Si ce n'était qu'un jeu d'évitement et de mots bien placés, si ça n'étaient que des actes et des gestes interagis entre adultes consentants, si tout cela n'était qu'une mascarade faisant perdre son temps à chaque acteur, alors d'accord, jouons ensemble si c'est cela, travailler.

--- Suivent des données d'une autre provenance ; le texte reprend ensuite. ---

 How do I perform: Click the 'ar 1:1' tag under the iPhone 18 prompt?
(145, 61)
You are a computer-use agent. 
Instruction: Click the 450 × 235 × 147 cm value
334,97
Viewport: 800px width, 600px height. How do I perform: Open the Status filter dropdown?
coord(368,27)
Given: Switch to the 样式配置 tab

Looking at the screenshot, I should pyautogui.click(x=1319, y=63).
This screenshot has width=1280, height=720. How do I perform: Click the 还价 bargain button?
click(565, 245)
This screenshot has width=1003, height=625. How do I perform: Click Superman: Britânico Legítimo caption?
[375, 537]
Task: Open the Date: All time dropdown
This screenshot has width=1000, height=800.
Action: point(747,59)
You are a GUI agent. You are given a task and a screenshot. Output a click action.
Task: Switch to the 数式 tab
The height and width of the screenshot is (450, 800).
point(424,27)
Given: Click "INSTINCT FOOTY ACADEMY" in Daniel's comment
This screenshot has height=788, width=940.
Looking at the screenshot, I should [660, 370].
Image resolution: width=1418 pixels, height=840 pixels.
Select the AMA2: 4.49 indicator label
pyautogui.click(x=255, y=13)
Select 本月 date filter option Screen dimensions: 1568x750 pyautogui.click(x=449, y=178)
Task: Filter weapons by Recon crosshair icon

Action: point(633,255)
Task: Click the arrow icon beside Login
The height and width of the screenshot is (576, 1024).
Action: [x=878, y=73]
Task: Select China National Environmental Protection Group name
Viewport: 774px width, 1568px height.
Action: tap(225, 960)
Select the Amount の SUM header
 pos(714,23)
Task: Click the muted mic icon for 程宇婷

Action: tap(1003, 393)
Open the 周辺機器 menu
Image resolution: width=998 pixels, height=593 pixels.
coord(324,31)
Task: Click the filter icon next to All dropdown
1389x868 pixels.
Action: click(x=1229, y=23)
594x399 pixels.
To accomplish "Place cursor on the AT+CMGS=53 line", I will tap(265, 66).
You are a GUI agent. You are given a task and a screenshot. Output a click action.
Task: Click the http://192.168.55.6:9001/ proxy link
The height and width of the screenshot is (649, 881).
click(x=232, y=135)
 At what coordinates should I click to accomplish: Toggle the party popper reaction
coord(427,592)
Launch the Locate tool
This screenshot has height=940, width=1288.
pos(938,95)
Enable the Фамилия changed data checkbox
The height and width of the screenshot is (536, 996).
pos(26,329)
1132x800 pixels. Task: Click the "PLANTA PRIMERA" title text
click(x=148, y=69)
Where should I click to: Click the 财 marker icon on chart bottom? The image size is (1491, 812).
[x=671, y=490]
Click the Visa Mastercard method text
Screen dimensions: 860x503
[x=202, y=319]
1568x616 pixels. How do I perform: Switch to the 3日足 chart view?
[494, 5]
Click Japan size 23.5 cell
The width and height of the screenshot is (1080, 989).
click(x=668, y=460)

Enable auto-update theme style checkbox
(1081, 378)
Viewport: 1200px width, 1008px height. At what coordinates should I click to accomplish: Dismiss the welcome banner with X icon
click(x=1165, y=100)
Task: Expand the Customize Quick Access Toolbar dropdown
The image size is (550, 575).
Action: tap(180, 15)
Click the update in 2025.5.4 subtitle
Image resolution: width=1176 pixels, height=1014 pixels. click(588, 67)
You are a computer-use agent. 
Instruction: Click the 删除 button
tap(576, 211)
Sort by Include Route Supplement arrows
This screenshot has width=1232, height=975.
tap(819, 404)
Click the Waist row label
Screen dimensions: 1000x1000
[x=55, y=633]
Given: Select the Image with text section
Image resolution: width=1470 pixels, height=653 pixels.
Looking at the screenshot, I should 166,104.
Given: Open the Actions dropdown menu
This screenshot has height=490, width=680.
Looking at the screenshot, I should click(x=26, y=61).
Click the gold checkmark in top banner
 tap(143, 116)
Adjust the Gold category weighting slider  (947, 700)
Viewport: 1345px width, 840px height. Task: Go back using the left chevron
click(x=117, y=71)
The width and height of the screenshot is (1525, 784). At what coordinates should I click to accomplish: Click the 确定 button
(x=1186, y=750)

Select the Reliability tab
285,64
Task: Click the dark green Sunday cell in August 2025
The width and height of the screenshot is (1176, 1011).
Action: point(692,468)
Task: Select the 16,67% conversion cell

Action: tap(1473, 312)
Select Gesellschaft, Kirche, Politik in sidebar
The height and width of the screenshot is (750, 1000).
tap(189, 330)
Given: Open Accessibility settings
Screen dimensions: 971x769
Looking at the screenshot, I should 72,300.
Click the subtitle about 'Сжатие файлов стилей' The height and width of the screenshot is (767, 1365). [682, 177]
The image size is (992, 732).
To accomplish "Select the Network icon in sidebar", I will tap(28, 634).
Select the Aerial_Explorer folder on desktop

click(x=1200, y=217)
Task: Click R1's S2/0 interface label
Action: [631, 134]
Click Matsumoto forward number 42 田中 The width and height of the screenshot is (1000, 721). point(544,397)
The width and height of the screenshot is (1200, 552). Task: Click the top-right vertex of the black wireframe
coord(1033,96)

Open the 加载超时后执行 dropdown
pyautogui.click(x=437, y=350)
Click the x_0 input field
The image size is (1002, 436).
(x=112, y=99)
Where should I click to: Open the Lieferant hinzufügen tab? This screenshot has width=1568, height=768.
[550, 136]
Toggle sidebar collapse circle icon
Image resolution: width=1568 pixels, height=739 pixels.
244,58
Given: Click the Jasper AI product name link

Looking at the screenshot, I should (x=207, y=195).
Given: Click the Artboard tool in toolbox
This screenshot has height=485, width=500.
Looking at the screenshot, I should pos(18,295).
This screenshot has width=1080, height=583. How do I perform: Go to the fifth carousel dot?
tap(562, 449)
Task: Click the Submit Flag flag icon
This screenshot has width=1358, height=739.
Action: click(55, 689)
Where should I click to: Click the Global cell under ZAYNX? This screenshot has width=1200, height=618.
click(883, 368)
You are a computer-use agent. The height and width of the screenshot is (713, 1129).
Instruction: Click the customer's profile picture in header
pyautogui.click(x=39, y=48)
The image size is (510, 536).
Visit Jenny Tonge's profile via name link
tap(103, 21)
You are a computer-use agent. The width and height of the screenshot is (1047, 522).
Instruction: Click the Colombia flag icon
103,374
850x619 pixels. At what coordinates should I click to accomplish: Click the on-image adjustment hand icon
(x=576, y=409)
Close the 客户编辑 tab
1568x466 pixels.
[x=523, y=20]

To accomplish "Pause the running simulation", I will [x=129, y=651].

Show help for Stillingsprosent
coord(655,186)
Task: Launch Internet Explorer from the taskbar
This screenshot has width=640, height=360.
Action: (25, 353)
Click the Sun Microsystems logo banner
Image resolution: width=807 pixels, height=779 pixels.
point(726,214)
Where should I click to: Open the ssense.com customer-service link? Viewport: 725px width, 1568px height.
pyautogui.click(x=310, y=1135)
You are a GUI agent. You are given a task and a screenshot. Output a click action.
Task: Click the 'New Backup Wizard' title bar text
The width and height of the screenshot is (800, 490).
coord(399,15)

Mais s'il y en a bien - et surtout dans le secteur de la psychiatrie - qui n'ont pas demandé à se trouver au milieu, ce sont les patients. Ou, plutôt qu'au milieu, ils se retrouvent en bout de chaîne : quand tout a merdé depuis tout en haut, ils ramassent.
Je n'aurais certainement pas la même sensation de malaise si je travaillais derrière un ordinateur - même si, j'ai très peu de leurres à ce sujet, les gens bossant dans des bureaux huit heures par jour (ne voient pas forcément) leurs actes avoir des conséquences énormes pour la population concernée, en fin de compte. C'est un peu le principe de la soumission à l'autorité par Stanley Milgram : plus on est proche de celui à qui l'on fait du mal, moins on est enclin à continuer de le faire.
Et l'avantage d'un service comme le mien, où rien n'est systématisé, c'est que chacun a à inventer sa manière de prendre en soin sans filet de secours, ou vraiment à minima, avec une pleine conscience de sa propre responsabilité face à l'état du patient.
L'inconvénient (qui efface presque l'avantage, quand on y réfléchit), c'est qu'on n'est pas armé individuellement pour pouvoir construire du soin sans cadre où l'inscrire - en d'autres termes, le soin se pense à plusieurs, et doit - sinon suivre la même ligne en permanence - se diriger vers un objectif principal. Et lorsque chacun pense isolément son petit objectif, et que les choses partagées ne le sont que dans l'entrebaillement d'une porte, où à voix basse dans un couloir, on a vite fait de voir le mur de près.

Les patients pour lesquels je bosse et leurs familles - car c'est pour eux que je suis là, réellement - traversent eux aussi des crises de vie. C'est aussi cela qui fait l'équipe de soins dans tous les mouvements qu'elle peut connaître : rien ne peut rester stable bien longtemps, tout est bouleversé en permanence, et on ne peut éviter de penser, même par pur confort.